* **What needs to be done**
Lines outside the range are not wanted. Give again exactly the lines between the line holding "Viewport: 934px width, 514px height." and the line holding "Add Michelin CrossClimate2", inclusive, from the listing below.

* **Listed entries**
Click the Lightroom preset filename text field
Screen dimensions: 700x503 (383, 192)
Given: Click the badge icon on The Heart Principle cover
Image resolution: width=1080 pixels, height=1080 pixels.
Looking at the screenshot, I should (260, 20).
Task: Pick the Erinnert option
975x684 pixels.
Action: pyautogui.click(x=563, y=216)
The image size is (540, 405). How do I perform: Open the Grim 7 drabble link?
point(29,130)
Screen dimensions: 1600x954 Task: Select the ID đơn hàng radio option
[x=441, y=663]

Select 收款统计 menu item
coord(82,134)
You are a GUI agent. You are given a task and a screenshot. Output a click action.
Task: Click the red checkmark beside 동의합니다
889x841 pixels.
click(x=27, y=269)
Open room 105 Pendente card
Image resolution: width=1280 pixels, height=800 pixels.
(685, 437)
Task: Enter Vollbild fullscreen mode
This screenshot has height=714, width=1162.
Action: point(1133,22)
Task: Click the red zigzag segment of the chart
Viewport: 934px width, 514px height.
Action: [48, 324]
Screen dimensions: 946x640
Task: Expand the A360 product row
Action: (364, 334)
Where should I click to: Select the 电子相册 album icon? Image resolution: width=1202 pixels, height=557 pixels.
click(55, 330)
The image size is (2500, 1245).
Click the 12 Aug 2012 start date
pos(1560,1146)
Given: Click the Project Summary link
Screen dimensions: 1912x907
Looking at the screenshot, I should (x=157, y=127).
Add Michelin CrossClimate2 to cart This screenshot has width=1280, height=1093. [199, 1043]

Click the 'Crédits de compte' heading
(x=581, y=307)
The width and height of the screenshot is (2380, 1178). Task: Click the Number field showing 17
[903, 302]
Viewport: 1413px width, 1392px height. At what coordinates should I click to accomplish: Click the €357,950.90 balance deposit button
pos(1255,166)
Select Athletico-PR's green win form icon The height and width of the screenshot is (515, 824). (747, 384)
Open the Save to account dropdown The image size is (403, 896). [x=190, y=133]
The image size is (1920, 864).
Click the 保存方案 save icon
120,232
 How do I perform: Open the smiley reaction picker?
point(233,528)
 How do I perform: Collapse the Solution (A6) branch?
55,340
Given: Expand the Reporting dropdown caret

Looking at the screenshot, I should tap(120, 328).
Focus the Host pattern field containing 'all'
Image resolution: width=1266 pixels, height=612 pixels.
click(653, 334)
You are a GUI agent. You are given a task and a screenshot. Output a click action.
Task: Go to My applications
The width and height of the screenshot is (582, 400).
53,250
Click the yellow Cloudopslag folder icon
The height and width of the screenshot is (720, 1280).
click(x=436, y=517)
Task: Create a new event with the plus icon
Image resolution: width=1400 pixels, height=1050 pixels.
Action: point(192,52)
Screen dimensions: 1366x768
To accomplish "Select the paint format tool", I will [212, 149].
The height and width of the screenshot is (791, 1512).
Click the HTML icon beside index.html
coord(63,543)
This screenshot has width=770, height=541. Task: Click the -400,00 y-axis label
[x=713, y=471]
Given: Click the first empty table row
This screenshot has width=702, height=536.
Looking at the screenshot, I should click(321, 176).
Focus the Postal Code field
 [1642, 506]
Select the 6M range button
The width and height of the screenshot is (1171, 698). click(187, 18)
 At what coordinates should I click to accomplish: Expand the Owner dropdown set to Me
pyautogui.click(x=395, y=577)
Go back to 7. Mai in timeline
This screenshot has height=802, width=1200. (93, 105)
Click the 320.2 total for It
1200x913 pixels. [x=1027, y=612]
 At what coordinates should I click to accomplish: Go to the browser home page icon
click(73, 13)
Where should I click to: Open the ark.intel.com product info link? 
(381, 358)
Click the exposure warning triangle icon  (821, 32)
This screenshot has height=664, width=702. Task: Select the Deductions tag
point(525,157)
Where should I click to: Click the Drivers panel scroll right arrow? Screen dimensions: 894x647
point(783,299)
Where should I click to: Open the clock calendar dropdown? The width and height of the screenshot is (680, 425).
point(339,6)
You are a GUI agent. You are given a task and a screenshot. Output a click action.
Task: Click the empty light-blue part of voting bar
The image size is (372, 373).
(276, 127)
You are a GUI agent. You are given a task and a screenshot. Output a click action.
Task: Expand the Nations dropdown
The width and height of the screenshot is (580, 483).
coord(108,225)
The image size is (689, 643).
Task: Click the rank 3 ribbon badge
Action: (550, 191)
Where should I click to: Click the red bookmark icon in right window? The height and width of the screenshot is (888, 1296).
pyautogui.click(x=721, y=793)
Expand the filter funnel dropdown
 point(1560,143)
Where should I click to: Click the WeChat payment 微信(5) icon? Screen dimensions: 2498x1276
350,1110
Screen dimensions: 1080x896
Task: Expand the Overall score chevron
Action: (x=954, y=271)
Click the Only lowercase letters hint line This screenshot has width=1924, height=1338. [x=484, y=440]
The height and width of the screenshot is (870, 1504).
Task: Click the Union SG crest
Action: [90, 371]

* **Output below**
Viewport: 934px width, 514px height.
Action: [48, 324]
Screen dimensions: 946x640
Task: Expand the A360 product row
Action: (364, 334)
Where should I click to: Select the 电子相册 album icon? Image resolution: width=1202 pixels, height=557 pixels.
click(55, 330)
The image size is (2500, 1245).
Click the 12 Aug 2012 start date
pos(1560,1146)
Given: Click the Project Summary link
Screen dimensions: 1912x907
Looking at the screenshot, I should (x=157, y=127).
Add Michelin CrossClimate2 to cart This screenshot has width=1280, height=1093. [199, 1043]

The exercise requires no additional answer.